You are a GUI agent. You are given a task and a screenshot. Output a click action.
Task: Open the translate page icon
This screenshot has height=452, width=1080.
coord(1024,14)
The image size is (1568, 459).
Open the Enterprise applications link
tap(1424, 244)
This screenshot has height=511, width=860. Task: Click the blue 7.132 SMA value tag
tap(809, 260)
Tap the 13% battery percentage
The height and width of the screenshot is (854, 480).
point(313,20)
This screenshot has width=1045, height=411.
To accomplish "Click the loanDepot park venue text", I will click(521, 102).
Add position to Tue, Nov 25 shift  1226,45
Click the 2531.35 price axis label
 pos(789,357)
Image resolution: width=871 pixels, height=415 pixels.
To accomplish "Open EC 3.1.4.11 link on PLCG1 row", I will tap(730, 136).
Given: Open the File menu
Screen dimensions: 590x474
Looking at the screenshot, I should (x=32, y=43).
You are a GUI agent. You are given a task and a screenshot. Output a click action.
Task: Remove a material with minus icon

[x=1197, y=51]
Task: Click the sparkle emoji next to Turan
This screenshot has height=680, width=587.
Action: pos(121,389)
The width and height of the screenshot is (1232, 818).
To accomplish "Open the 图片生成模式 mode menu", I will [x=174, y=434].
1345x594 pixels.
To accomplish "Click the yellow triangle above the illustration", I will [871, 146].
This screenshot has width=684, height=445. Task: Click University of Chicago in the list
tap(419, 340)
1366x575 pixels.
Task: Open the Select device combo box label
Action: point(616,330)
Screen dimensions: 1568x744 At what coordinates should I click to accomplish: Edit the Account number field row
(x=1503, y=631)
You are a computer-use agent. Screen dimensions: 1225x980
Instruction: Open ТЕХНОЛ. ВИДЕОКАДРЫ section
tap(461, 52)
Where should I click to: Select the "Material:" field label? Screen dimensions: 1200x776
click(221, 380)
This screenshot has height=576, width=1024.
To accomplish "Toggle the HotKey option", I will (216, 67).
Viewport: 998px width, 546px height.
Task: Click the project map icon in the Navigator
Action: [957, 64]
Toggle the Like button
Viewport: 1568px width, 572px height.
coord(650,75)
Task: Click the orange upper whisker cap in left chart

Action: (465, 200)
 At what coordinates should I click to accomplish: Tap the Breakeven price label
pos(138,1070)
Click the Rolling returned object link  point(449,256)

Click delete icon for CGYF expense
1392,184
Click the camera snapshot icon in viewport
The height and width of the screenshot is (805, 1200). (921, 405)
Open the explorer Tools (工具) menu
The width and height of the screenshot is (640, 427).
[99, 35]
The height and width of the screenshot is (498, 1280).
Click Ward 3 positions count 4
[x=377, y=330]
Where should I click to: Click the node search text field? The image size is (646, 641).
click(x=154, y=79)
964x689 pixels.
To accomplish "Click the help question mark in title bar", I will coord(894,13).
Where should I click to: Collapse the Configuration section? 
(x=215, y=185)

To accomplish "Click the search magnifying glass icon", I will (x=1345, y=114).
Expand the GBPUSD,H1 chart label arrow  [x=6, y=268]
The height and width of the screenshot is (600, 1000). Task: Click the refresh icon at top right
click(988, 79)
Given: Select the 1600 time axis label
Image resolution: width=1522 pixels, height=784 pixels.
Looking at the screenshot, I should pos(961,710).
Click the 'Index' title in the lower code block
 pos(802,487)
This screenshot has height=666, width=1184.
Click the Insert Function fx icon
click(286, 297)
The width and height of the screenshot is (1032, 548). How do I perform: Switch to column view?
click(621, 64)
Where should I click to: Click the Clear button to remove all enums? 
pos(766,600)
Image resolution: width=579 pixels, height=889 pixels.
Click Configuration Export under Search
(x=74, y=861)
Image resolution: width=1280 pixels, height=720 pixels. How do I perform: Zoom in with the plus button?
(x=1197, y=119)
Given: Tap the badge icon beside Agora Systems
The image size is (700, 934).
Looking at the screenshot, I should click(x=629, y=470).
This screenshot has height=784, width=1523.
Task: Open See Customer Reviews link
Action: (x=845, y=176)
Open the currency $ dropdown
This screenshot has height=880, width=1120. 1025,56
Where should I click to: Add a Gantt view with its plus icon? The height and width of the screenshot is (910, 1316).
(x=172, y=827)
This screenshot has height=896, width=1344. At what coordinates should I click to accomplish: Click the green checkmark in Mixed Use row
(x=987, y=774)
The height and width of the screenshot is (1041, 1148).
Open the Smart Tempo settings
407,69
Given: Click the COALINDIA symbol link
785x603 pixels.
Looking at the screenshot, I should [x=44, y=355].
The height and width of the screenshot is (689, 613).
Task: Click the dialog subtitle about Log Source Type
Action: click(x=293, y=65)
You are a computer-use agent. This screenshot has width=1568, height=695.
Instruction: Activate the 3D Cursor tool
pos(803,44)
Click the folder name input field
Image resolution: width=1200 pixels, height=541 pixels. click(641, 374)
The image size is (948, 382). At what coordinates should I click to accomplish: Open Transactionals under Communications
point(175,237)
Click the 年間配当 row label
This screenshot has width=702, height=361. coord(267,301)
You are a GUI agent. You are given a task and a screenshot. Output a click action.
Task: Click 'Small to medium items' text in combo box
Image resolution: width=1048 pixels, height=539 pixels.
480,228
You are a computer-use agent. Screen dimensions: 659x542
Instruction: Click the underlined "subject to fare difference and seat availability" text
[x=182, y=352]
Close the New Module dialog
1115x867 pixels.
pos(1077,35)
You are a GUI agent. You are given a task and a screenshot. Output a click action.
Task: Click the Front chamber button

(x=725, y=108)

########################################

Starting at the top, retype every line of the material above exactly.

**PROBLEM SOLUTION:**
You are a GUI agent. You are given a task and a screenshot. Output a click action.
Task: Open the translate page icon
This screenshot has height=452, width=1080.
coord(1024,14)
The image size is (1568, 459).
Open the Enterprise applications link
tap(1424, 244)
This screenshot has height=511, width=860. Task: Click the blue 7.132 SMA value tag
tap(809, 260)
Tap the 13% battery percentage
The height and width of the screenshot is (854, 480).
point(313,20)
This screenshot has width=1045, height=411.
To accomplish "Click the loanDepot park venue text", I will click(521, 102).
Add position to Tue, Nov 25 shift  1226,45
Click the 2531.35 price axis label
 pos(789,357)
Image resolution: width=871 pixels, height=415 pixels.
To accomplish "Open EC 3.1.4.11 link on PLCG1 row", I will tap(730, 136).
Given: Open the File menu
Screen dimensions: 590x474
Looking at the screenshot, I should (x=32, y=43).
You are a GUI agent. You are given a task and a screenshot. Output a click action.
Task: Remove a material with minus icon

[x=1197, y=51]
Task: Click the sparkle emoji next to Turan
This screenshot has height=680, width=587.
Action: pos(121,389)
The width and height of the screenshot is (1232, 818).
To accomplish "Open the 图片生成模式 mode menu", I will [x=174, y=434].
1345x594 pixels.
To accomplish "Click the yellow triangle above the illustration", I will [871, 146].
This screenshot has width=684, height=445. Task: Click University of Chicago in the list
tap(419, 340)
1366x575 pixels.
Task: Open the Select device combo box label
Action: point(616,330)
Screen dimensions: 1568x744 At what coordinates should I click to accomplish: Edit the Account number field row
(x=1503, y=631)
You are a computer-use agent. Screen dimensions: 1225x980
Instruction: Open ТЕХНОЛ. ВИДЕОКАДРЫ section
tap(461, 52)
Where should I click to: Select the "Material:" field label? Screen dimensions: 1200x776
click(221, 380)
This screenshot has height=576, width=1024.
To accomplish "Toggle the HotKey option", I will (216, 67).
Viewport: 998px width, 546px height.
Task: Click the project map icon in the Navigator
Action: [957, 64]
Toggle the Like button
Viewport: 1568px width, 572px height.
coord(650,75)
Task: Click the orange upper whisker cap in left chart

Action: (465, 200)
 At what coordinates should I click to accomplish: Tap the Breakeven price label
pos(138,1070)
Click the Rolling returned object link  point(449,256)

Click delete icon for CGYF expense
1392,184
Click the camera snapshot icon in viewport
The height and width of the screenshot is (805, 1200). (921, 405)
Open the explorer Tools (工具) menu
The width and height of the screenshot is (640, 427).
[99, 35]
The height and width of the screenshot is (498, 1280).
Click Ward 3 positions count 4
[x=377, y=330]
Where should I click to: Click the node search text field? The image size is (646, 641).
click(x=154, y=79)
964x689 pixels.
To accomplish "Click the help question mark in title bar", I will coord(894,13).
Where should I click to: Collapse the Configuration section? 
(x=215, y=185)

To accomplish "Click the search magnifying glass icon", I will (x=1345, y=114).
Expand the GBPUSD,H1 chart label arrow  [x=6, y=268]
The height and width of the screenshot is (600, 1000). Task: Click the refresh icon at top right
click(988, 79)
Given: Select the 1600 time axis label
Image resolution: width=1522 pixels, height=784 pixels.
Looking at the screenshot, I should pos(961,710).
Click the 'Index' title in the lower code block
 pos(802,487)
This screenshot has height=666, width=1184.
Click the Insert Function fx icon
click(286, 297)
The width and height of the screenshot is (1032, 548). How do I perform: Switch to column view?
click(621, 64)
Where should I click to: Click the Clear button to remove all enums? 
pos(766,600)
Image resolution: width=579 pixels, height=889 pixels.
Click Configuration Export under Search
(x=74, y=861)
Image resolution: width=1280 pixels, height=720 pixels. How do I perform: Zoom in with the plus button?
(x=1197, y=119)
Given: Tap the badge icon beside Agora Systems
The image size is (700, 934).
Looking at the screenshot, I should click(x=629, y=470).
This screenshot has height=784, width=1523.
Task: Open See Customer Reviews link
Action: (x=845, y=176)
Open the currency $ dropdown
This screenshot has height=880, width=1120. 1025,56
Where should I click to: Add a Gantt view with its plus icon? The height and width of the screenshot is (910, 1316).
(x=172, y=827)
This screenshot has height=896, width=1344. At what coordinates should I click to accomplish: Click the green checkmark in Mixed Use row
(x=987, y=774)
The height and width of the screenshot is (1041, 1148).
Open the Smart Tempo settings
407,69
Given: Click the COALINDIA symbol link
785x603 pixels.
Looking at the screenshot, I should [x=44, y=355].
The height and width of the screenshot is (689, 613).
Task: Click the dialog subtitle about Log Source Type
Action: click(x=293, y=65)
You are a computer-use agent. This screenshot has width=1568, height=695.
Instruction: Activate the 3D Cursor tool
pos(803,44)
Click the folder name input field
Image resolution: width=1200 pixels, height=541 pixels. click(641, 374)
The image size is (948, 382). At what coordinates should I click to accomplish: Open Transactionals under Communications
point(175,237)
Click the 年間配当 row label
This screenshot has width=702, height=361. coord(267,301)
You are a GUI agent. You are given a task and a screenshot. Output a click action.
Task: Click 'Small to medium items' text in combo box
Image resolution: width=1048 pixels, height=539 pixels.
480,228
You are a computer-use agent. Screen dimensions: 659x542
Instruction: Click the underlined "subject to fare difference and seat availability" text
[x=182, y=352]
Close the New Module dialog
1115x867 pixels.
pos(1077,35)
You are a GUI agent. You are given a task and a screenshot. Output a click action.
Task: Click the Front chamber button

(x=725, y=108)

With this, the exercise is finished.